Gentle ping: https://gcc.gnu.org/pipermail/gcc-patches/2022-July/598601.html

BR,
Kewen

on 2022/7/20 17:30, Kewen.Lin via Gcc-patches wrote:
> Hi,
> 
> Commit r12-6679-g7ca1582ca60dc8 made vectorizer accept one
> unroll factor to be applied to vectorization factor when
> vectorizing the main loop, it would be suggested by target
> when doing costing.
> 
> This patch introduces function determine_suggested_unroll_factor
> for rs6000 port, to make it be able to suggest the unroll factor
> for a given loop being vectorized.  Referring to aarch64 port
> and basing on the analysis on SPEC2017 performance evaluation
> results, it mainly considers these aspects:
>   1) unroll option and pragma which can disable unrolling for the
>      given loop;
>   2) simple hardware resource model with issued non memory access
>      vector insn per cycle;
>   3) aggressive heuristics when iteration count is unknown:
>      - reduction case to break cross iteration dependency;
>      - emulated gather load;
>   4) estimated iteration count when iteration count is unknown;
> 
> With this patch, SPEC2017 performance evaluation results on
> Power8/9/10 are listed below (speedup pct.):
> 
>   * Power10
>     - O2: all are neutral (excluding some noises);
>     - Ofast: 510.parest_r +6.67%, the others are neutral
>              (use ... for the followings);
>     - Ofast + unroll: 510.parest_r +5.91%, ...
>     - Ofast + LTO + PGO: 510.parest_r +3.00%, ...
>     - Ofast + cheap vect cost: 510.parest_r +6.23%, ...

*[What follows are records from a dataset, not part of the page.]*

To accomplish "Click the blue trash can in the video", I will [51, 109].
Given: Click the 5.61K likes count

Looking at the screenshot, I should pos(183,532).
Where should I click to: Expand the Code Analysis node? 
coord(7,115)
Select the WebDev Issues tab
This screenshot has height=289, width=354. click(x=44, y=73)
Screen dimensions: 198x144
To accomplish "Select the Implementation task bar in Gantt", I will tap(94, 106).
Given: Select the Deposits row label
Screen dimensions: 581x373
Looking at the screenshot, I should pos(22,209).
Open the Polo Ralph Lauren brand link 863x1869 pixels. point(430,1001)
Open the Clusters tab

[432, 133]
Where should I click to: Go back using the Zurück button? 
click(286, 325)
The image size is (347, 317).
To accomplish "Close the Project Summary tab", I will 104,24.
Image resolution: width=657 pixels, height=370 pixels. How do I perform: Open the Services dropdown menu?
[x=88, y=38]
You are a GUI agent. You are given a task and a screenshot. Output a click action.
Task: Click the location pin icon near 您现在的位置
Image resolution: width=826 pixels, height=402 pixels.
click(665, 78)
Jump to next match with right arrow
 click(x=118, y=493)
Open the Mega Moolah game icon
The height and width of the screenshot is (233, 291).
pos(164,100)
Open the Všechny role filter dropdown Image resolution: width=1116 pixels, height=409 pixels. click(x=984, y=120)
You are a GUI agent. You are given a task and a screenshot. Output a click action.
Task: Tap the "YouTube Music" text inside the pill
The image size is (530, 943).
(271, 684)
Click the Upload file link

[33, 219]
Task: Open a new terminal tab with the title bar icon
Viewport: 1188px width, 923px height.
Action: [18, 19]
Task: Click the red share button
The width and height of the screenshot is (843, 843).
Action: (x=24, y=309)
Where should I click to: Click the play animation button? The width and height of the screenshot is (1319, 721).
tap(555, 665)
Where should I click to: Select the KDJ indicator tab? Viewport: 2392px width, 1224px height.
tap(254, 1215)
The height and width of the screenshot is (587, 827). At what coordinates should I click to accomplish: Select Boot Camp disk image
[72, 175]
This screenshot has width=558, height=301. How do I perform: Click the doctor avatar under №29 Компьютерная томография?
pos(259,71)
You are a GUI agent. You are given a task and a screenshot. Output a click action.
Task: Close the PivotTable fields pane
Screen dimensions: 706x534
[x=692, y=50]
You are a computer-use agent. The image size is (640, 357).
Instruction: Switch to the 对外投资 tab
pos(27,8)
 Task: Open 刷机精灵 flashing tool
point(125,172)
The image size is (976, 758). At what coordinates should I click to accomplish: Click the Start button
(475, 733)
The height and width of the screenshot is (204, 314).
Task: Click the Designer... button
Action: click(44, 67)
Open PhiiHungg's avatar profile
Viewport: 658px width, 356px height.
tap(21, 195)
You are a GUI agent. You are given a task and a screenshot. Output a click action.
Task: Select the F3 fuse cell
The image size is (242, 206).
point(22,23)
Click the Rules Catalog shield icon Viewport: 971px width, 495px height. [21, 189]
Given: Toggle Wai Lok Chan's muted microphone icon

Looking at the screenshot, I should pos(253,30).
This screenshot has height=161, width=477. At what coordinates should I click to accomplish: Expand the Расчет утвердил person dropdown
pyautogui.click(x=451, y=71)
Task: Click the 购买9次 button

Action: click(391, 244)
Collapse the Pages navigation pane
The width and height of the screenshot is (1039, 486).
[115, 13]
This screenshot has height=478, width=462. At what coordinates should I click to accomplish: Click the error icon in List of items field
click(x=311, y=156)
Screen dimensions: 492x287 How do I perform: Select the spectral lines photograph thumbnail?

>     - Ofast + very-cheap vect cost: all are neutral;
> 
>   * Power9
>     - Ofast: 510.parest_r +8.73%, 538.imagick_r +11.18%
>              (likely noise), 500.perlbench_r +1.84%, ...
> 
>   * Power8
>     - Ofast: 510.parest_r +5.43%, ...;
> 
> This patch also introduces one documented parameter
> rs6000-vect-unroll-limit= similar to what aarch64 proposes,
> by evaluating on P8/P9/P10, the default value 4 is slightly
> better than the other choices like 2 and 8.
> 
> It also parameterizes two other values as undocumented
> parameters for future tweaking.  One parameter is
> rs6000-vect-unroll-issue, it's to simply model hardware
> resource for non memory access vector instructions to avoid
> excessive unrolling, initially I tried to use the value in
> the hook rs6000_issue_rate, but the evaluation showed it's
> bad, so I evaluated different values 2/4/6/8 on P8/P9/P10 at
> Ofast, the results showed the default value 4 is good enough
> on these different architectures.  For a record, choice 8
> could make 510.parest_r's gain become smaller or gone on
> P8/P9/P10; choice 6 could make 503.bwaves_r degrade by more
> than 1% on P8/P10; and choice 2 could make 538.imagick_r
> degrade by 3.8%.  The other parameter is
> rs6000-vect-unroll-reduc-threshold.  It's mainly inspired by
> 510.parest_r and tweaked as it, evaluating with different
> values 0/1/2/3 for the threshold, it showed value 1 is the
> best choice.  For a record, choice 0 could make 525.x264_r
> degrade by 2% and 527.cam4_r degrade by 2.95% on P10,
> 548.exchange2_r degrade by 1.41% and 527.cam4_r degrade by
> 2.54% on P8; choice 2 and bigger values could make
> 510.parest_r's gain become smaller.
> 
> Bootstrapped and regtested on powerpc64-linux-gnu P7 and P8,
> and powerpc64le-linux-gnu P9.  Bootstrapped on
> powerpc64le-linux-gnu P10, but one failure was exposed during
> regression testing there, it's identified as one miss
> optimization and can be reproduced without this support,
> PR106365 was opened for further tracking.
> 
> Is it for trunk?
> 
> BR,
> Kewen
> ------
> gcc/ChangeLog:
> 
> 	* config/rs6000/rs6000.cc (class rs6000_cost_data): Add new members
> 	m_nstores, m_reduc_factor, m_gather_load and member function
> 	determine_suggested_unroll_factor.
> 	(rs6000_cost_data::update_target_cost_per_stmt): Update for m_nstores,
> 	m_reduc_factor and m_gather_load.
> 	(rs6000_cost_data::determine_suggested_unroll_factor): New function.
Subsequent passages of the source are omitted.